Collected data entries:

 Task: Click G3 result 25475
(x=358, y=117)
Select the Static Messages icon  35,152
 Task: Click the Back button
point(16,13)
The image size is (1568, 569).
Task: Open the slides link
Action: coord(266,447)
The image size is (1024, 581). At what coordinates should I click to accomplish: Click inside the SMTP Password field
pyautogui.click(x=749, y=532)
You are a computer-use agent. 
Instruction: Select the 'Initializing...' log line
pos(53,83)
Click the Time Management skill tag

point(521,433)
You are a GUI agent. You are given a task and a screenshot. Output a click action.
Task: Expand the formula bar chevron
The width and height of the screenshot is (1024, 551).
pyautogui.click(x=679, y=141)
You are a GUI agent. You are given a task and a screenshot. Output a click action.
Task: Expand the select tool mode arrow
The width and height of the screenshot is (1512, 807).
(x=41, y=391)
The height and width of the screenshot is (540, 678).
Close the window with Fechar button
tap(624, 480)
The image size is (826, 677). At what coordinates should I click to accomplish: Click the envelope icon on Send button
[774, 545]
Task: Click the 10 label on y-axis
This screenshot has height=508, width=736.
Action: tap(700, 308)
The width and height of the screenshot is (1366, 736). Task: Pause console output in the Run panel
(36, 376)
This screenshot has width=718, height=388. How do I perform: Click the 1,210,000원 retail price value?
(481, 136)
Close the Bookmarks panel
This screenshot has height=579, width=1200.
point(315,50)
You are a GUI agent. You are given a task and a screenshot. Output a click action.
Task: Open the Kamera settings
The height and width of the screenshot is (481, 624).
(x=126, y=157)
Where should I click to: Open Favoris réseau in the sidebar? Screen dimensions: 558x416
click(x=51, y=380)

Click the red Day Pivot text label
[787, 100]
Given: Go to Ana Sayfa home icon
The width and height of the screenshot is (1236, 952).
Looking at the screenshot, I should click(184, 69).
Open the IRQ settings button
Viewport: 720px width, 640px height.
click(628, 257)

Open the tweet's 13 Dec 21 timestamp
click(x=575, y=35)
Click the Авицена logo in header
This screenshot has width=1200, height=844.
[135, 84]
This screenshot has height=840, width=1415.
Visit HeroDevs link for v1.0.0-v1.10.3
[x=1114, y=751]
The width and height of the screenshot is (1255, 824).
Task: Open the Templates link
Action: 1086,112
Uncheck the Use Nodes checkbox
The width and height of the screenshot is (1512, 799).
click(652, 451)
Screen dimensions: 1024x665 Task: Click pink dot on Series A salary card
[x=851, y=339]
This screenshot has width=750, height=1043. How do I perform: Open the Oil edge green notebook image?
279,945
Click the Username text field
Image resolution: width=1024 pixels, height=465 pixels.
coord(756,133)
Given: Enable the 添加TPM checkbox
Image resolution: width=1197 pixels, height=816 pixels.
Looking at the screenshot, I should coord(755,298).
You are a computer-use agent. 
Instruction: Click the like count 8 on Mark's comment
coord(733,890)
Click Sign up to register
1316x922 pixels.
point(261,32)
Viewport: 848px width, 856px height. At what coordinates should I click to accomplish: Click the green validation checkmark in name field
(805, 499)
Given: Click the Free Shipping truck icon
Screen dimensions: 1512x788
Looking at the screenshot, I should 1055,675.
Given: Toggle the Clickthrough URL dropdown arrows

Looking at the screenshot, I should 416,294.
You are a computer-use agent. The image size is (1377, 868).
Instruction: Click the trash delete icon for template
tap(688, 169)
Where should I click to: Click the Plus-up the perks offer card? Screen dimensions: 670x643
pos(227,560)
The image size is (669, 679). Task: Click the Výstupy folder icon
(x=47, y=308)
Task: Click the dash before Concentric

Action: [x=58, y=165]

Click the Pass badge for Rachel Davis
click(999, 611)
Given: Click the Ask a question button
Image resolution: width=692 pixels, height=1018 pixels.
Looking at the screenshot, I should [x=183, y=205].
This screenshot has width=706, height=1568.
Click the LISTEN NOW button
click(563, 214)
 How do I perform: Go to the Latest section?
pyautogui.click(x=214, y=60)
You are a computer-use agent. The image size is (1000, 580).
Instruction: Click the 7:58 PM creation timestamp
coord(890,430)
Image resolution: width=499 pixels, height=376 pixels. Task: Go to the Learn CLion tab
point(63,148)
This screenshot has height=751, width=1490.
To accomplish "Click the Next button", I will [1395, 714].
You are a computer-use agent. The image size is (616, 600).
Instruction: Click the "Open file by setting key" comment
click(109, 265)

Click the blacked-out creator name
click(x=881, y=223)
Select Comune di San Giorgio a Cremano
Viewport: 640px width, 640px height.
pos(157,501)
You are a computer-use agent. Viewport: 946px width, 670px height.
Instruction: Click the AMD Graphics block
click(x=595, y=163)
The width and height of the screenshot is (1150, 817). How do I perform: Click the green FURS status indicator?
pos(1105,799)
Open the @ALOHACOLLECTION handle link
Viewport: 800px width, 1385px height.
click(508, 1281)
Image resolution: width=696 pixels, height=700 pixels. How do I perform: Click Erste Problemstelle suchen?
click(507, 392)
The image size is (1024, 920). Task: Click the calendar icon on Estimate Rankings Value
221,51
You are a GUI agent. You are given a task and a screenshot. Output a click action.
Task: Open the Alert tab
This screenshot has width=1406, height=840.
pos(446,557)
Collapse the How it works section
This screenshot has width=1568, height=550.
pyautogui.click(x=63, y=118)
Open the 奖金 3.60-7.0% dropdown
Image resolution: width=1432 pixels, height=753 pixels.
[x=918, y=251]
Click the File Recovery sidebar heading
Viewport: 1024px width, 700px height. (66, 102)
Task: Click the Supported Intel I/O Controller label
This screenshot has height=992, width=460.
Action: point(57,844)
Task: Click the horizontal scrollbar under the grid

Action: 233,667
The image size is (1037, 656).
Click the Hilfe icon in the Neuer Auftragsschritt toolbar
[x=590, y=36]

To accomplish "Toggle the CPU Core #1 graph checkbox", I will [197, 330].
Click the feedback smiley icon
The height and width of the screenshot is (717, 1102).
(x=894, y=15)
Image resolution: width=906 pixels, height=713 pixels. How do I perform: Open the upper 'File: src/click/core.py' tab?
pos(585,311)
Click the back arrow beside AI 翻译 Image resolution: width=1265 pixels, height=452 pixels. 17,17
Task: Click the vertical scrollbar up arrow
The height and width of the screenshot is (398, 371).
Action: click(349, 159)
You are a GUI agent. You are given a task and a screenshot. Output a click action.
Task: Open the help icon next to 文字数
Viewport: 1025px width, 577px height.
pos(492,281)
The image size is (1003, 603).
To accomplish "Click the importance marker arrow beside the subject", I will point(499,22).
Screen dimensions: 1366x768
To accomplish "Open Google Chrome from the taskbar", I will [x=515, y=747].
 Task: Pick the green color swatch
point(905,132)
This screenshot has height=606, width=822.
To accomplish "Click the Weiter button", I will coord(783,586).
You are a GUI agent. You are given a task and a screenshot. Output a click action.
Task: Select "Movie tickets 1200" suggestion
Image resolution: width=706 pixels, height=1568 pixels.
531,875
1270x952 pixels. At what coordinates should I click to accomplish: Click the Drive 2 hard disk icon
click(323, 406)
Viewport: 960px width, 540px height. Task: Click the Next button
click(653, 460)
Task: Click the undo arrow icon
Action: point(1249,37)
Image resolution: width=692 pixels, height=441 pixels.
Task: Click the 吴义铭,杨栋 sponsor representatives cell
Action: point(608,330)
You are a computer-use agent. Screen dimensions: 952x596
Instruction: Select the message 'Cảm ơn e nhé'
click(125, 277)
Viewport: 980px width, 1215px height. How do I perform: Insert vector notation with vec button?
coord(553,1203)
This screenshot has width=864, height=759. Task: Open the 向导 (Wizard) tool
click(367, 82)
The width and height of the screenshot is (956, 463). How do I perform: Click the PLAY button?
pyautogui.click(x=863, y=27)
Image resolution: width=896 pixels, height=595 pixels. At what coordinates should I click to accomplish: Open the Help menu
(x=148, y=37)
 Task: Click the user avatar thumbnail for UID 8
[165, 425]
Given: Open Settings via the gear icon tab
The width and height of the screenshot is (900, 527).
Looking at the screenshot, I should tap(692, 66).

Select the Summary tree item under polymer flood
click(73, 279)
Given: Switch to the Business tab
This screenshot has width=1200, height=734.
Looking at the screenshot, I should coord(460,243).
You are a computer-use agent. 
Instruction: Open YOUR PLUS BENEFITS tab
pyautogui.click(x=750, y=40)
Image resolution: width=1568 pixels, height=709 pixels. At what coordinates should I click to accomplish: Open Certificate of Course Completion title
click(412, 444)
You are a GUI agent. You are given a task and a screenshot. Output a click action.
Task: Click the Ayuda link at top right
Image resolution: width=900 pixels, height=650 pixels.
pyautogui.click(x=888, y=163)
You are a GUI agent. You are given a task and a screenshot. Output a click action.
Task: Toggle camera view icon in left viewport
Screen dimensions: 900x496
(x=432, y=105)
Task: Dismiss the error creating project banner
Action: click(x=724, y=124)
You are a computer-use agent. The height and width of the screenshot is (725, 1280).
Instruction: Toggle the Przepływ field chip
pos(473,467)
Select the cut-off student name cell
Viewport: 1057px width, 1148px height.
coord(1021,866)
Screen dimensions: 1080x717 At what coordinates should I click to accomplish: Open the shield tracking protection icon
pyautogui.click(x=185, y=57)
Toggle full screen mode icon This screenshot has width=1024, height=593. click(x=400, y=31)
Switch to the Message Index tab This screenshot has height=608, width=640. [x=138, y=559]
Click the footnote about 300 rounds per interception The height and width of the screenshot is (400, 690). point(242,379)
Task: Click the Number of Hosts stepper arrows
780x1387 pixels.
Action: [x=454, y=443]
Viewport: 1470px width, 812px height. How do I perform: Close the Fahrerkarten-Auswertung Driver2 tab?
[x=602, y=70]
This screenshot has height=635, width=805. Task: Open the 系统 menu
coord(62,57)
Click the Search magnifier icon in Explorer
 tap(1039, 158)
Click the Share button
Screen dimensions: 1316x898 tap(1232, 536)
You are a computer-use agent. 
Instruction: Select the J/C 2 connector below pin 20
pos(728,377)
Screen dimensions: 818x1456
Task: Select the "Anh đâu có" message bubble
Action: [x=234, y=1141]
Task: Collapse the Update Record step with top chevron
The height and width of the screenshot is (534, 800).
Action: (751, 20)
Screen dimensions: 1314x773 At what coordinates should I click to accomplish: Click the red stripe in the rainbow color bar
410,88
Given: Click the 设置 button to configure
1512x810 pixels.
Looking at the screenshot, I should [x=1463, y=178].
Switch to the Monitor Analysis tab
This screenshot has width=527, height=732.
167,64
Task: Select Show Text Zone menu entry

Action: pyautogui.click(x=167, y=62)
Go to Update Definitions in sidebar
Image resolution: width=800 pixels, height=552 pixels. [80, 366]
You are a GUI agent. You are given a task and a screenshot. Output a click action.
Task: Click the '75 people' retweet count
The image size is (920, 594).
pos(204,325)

> _Task item_
When you reach the line containing "The width and height of the screenshot is (1512, 807)." in the data above, start copying exactly, and stop after the line containing "Task: Click the 10 label on y-axis".

> _Task solution_
The width and height of the screenshot is (1512, 807).
(x=41, y=391)
The height and width of the screenshot is (540, 678).
Close the window with Fechar button
tap(624, 480)
The image size is (826, 677). At what coordinates should I click to accomplish: Click the envelope icon on Send button
[774, 545]
Task: Click the 10 label on y-axis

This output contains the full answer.